WASHINGTON (Reuters) - A solar storm that shook the Earth’s magnetic field on Thursday spared satellite and power systems as it delivered a glancing blow, although it could still intensify until early Friday, space weather experts said.
The geomagnetic storm surging from the sun was initially expected to be strong enough to disrupt power grids, airplane traffic and space-based satellite navigation systems. But government scientists on Thursday downgraded their prediction on the intensity of the storm - a big cloud of charged particles spawned by two solar flares.
“At this point, it has been oriented in such a way that the net effect on the earth’s magnetic field has been minimized,” said Joseph Kunches, a space weather specialist at the U.S. National Oceanic and Atmospheric Administration (NOAA).
Kunches said there were still some communication disruptions in the polar regions of the Earth that led airlines to reroute flights on Wednesday to avoid problems.

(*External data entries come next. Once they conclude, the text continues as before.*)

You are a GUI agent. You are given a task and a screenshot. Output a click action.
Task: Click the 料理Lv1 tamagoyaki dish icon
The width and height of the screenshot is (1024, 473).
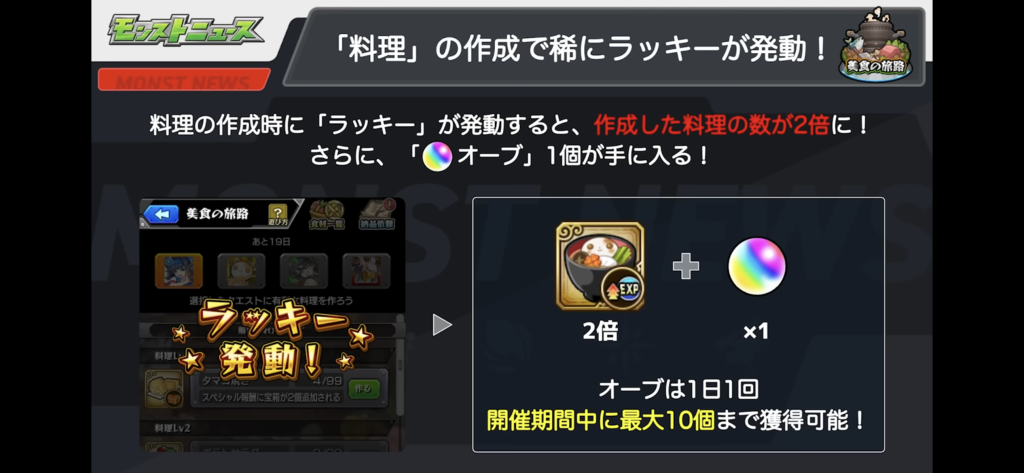[162, 389]
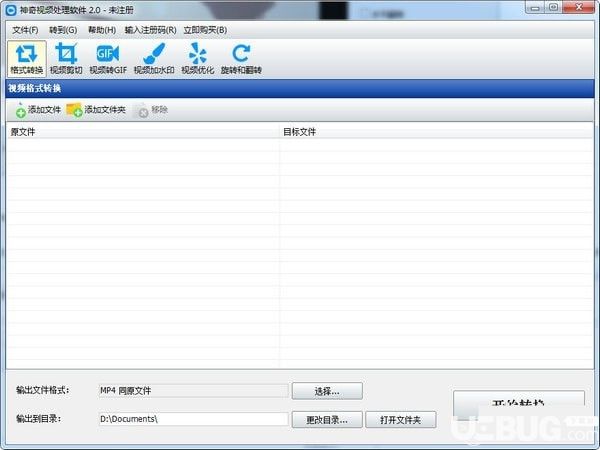
Task: Click the 打开文件夹 button
Action: (x=401, y=420)
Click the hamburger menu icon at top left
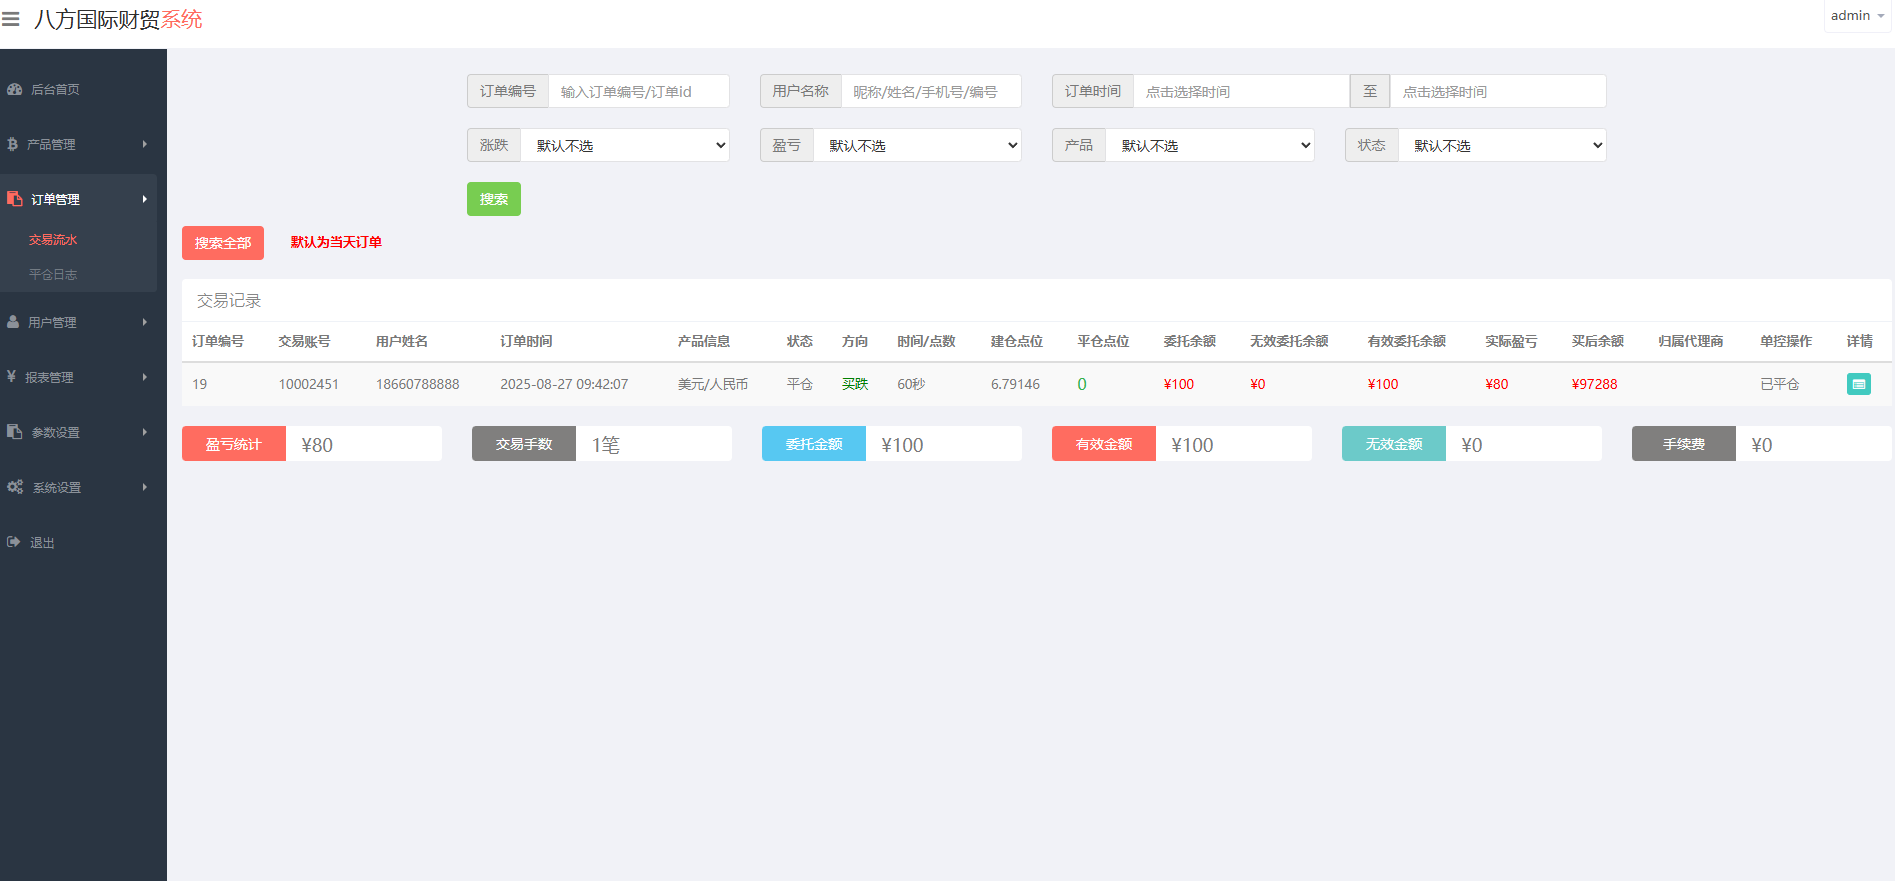Screen dimensions: 1895x881 pos(11,19)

The storm was not likely to be strong enough to disrupt GPS systems, he added.
Like hurricanes, solar storms have a rating system, with G1 being less severe and G5 being more intense. Scientists initially expected a G3 storm, but on Thursday said it turned out to be a “minor” G1 disturbance.
“Now we’re just watching for how this is all going to shake out,” Kunches said, likening the storm to a passing freight train.
More solar disruptions are still a possibility. The part of the sun that spawned the flares has been pretty quiet in the last 24 hours, but that could change, Kunches said.
“Forecasters are still suspicious that (the Sun) could produce some more eruptive activity,” he said.
One thing the storm could still produce is some spectacular auroras, Kunches said.
In the Northern Hemisphere, the aurora borealis could be visible at higher latitudes, such as the northern United States, although the March full moon may make them difficult to see.